Yeah, we got hit with this too — except we're running 650+ APs across three data centers. Friday evening patch dropped, and our change control board was already gone for the day. Here's what I'd actually recommend since everyone's going to tell you "just test in staging first" like that's helpful advice at 11 PM:
Lost 4 hours of sleep instead of the full weekend. Still sucks, but the infrastructure-first approach saved us.
How many APs are we talking, and did you test the patch in a staging environment first?

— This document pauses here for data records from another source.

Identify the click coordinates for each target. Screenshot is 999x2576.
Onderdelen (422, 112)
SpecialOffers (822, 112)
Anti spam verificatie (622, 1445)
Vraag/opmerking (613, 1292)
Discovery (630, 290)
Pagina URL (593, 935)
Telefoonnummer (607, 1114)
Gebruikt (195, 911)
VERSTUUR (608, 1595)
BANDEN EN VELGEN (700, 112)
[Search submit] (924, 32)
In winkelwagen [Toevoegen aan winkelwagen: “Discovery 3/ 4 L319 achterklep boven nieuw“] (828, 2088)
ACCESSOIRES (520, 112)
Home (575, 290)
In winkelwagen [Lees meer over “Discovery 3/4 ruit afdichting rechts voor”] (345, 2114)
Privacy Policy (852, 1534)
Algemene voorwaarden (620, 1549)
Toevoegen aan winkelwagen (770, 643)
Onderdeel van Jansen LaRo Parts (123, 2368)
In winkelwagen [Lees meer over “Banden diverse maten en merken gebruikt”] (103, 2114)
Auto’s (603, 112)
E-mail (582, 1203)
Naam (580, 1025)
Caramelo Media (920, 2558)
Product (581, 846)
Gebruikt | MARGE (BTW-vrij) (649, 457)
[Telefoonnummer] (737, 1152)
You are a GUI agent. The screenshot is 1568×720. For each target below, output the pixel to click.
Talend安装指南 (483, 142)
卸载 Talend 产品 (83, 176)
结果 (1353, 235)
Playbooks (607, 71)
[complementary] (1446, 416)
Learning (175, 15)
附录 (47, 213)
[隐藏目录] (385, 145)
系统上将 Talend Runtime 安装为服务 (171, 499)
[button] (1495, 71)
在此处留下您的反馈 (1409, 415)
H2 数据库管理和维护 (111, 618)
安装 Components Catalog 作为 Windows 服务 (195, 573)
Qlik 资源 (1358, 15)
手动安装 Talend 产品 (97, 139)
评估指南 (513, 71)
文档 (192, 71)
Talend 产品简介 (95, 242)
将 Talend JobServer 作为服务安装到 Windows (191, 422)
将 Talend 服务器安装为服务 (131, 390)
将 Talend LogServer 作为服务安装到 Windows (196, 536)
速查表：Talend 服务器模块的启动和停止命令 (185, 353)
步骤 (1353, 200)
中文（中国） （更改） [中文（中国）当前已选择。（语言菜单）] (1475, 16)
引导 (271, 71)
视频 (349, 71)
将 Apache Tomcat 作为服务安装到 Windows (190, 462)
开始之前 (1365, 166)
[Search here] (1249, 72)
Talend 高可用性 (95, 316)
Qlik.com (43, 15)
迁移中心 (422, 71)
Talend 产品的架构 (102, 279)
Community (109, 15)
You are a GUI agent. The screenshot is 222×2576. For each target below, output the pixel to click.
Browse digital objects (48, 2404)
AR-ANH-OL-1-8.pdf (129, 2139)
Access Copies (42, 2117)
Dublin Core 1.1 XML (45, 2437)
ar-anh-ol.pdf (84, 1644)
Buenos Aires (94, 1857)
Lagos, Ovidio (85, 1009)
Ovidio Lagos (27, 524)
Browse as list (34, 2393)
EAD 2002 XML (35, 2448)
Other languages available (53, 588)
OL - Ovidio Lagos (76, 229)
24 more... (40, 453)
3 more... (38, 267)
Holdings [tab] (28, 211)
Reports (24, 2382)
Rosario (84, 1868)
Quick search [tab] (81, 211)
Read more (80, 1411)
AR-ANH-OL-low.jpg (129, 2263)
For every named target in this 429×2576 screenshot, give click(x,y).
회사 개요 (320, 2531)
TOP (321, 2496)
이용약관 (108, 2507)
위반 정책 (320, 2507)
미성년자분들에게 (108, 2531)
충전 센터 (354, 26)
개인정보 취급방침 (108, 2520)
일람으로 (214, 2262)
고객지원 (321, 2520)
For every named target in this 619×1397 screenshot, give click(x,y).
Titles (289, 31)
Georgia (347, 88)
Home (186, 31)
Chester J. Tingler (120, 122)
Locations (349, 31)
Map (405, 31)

Oh man, we went through almost exactly this with UniFi 6.5 last year. Campus network, 600+ APs, same Friday night panic. Here's what I'd do if I were you right now:
First — don't patch everything at once. I know that sounds obvious, but we lost an entire building for 4 hours because we went full send on the controller update before testing it on a staging environment. We didn't have one set up. Now we do.
What I'd actually do: Stand up a parallel UniFi controller on a cheap VM, import your network config (you can export it), patch that first, and run it for 24 hours while monitoring. Costs maybe $50/month in compute. Catches 80% of the weird compatibility stuff before it hits production.
Second — stagger your AP updates. Don't do it all at once. We do 10% of a building at a time now, with 15-minute gaps between groups. Takes longer but the help desk doesn't melt. UniFi's UI is clunky for this but you can batch them.
Third — and this one's about the politics — document everything. Screenshot the CVE, the severity score, when it dropped, what you did, timeline of impact. Send that to your exec team ASAP with a one-liner: "This was unscheduled because it was a zero-day. Here's how we're preventing the next one." We got buy-in for a proper change management tool after we showed that email.
We're still on UniFi because ripping it out wasn't worth it, but we built guardrails around it. You'll get there too.
Same nightmare with Arista last year. Rolled out to 200+ switches Friday afternoon, three bricked themselves during the patch. Spent until 3 AM Tuesday rebuilding configs because the rollback corrupted the startup files. Now we do one site at a time, test first.